WORKING DATA.
◆ ◆ ◆ ◆ ◆
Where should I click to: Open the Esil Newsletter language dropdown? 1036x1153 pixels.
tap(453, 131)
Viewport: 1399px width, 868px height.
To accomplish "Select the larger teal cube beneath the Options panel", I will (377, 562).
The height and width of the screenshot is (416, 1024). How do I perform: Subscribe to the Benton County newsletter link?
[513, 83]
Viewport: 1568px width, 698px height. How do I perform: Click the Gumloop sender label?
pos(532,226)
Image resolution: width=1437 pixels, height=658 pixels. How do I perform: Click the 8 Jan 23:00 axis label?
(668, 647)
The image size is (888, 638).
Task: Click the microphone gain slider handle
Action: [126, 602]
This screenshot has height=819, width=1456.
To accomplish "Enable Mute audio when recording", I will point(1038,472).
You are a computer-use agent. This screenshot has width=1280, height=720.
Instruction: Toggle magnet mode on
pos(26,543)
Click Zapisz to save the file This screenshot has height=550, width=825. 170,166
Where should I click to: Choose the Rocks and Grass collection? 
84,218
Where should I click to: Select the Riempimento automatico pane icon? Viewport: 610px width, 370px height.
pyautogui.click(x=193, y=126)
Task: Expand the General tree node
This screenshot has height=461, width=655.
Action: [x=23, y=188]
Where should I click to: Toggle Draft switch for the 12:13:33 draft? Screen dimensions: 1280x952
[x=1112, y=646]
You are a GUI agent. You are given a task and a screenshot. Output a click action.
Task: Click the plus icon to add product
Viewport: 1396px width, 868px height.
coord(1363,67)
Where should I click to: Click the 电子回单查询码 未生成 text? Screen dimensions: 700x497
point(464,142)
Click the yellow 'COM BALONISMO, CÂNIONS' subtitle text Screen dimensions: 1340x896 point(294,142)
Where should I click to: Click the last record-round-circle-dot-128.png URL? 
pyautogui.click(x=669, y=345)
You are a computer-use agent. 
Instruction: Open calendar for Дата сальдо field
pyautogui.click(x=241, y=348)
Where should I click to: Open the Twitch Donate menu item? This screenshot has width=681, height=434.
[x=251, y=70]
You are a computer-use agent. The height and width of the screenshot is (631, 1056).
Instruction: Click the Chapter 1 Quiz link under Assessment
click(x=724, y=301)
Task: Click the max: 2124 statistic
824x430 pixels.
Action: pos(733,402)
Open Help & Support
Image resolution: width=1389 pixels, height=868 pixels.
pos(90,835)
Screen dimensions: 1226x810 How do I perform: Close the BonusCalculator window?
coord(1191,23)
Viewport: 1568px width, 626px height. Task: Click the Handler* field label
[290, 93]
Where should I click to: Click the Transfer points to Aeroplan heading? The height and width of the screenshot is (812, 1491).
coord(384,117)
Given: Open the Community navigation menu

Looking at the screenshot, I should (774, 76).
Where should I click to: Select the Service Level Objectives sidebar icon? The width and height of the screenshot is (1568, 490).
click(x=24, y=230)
◆ ◆ ◆ ◆ ◆
TASK TO COMPLETE. Return the records verbatim, starting with the line that contains "Click Zapisz to" and continuing through the last line of the records.

EXERCISE RESULT.
Click Zapisz to save the file This screenshot has height=550, width=825. 170,166
Where should I click to: Choose the Rocks and Grass collection? 
84,218
Where should I click to: Select the Riempimento automatico pane icon? Viewport: 610px width, 370px height.
pyautogui.click(x=193, y=126)
Task: Expand the General tree node
This screenshot has height=461, width=655.
Action: [x=23, y=188]
Where should I click to: Toggle Draft switch for the 12:13:33 draft? Screen dimensions: 1280x952
[x=1112, y=646]
You are a GUI agent. You are given a task and a screenshot. Output a click action.
Task: Click the plus icon to add product
Viewport: 1396px width, 868px height.
coord(1363,67)
Where should I click to: Click the 电子回单查询码 未生成 text? Screen dimensions: 700x497
point(464,142)
Click the yellow 'COM BALONISMO, CÂNIONS' subtitle text Screen dimensions: 1340x896 point(294,142)
Where should I click to: Click the last record-round-circle-dot-128.png URL? 
pyautogui.click(x=669, y=345)
You are a computer-use agent. 
Instruction: Open calendar for Дата сальдо field
pyautogui.click(x=241, y=348)
Where should I click to: Open the Twitch Donate menu item? This screenshot has width=681, height=434.
[x=251, y=70]
You are a computer-use agent. The height and width of the screenshot is (631, 1056).
Instruction: Click the Chapter 1 Quiz link under Assessment
click(x=724, y=301)
Task: Click the max: 2124 statistic
824x430 pixels.
Action: pos(733,402)
Open Help & Support
Image resolution: width=1389 pixels, height=868 pixels.
pos(90,835)
Screen dimensions: 1226x810 How do I perform: Close the BonusCalculator window?
coord(1191,23)
Viewport: 1568px width, 626px height. Task: Click the Handler* field label
[290, 93]
Where should I click to: Click the Transfer points to Aeroplan heading? The height and width of the screenshot is (812, 1491).
coord(384,117)
Given: Open the Community navigation menu

Looking at the screenshot, I should (774, 76).
Where should I click to: Select the Service Level Objectives sidebar icon? The width and height of the screenshot is (1568, 490).
click(x=24, y=230)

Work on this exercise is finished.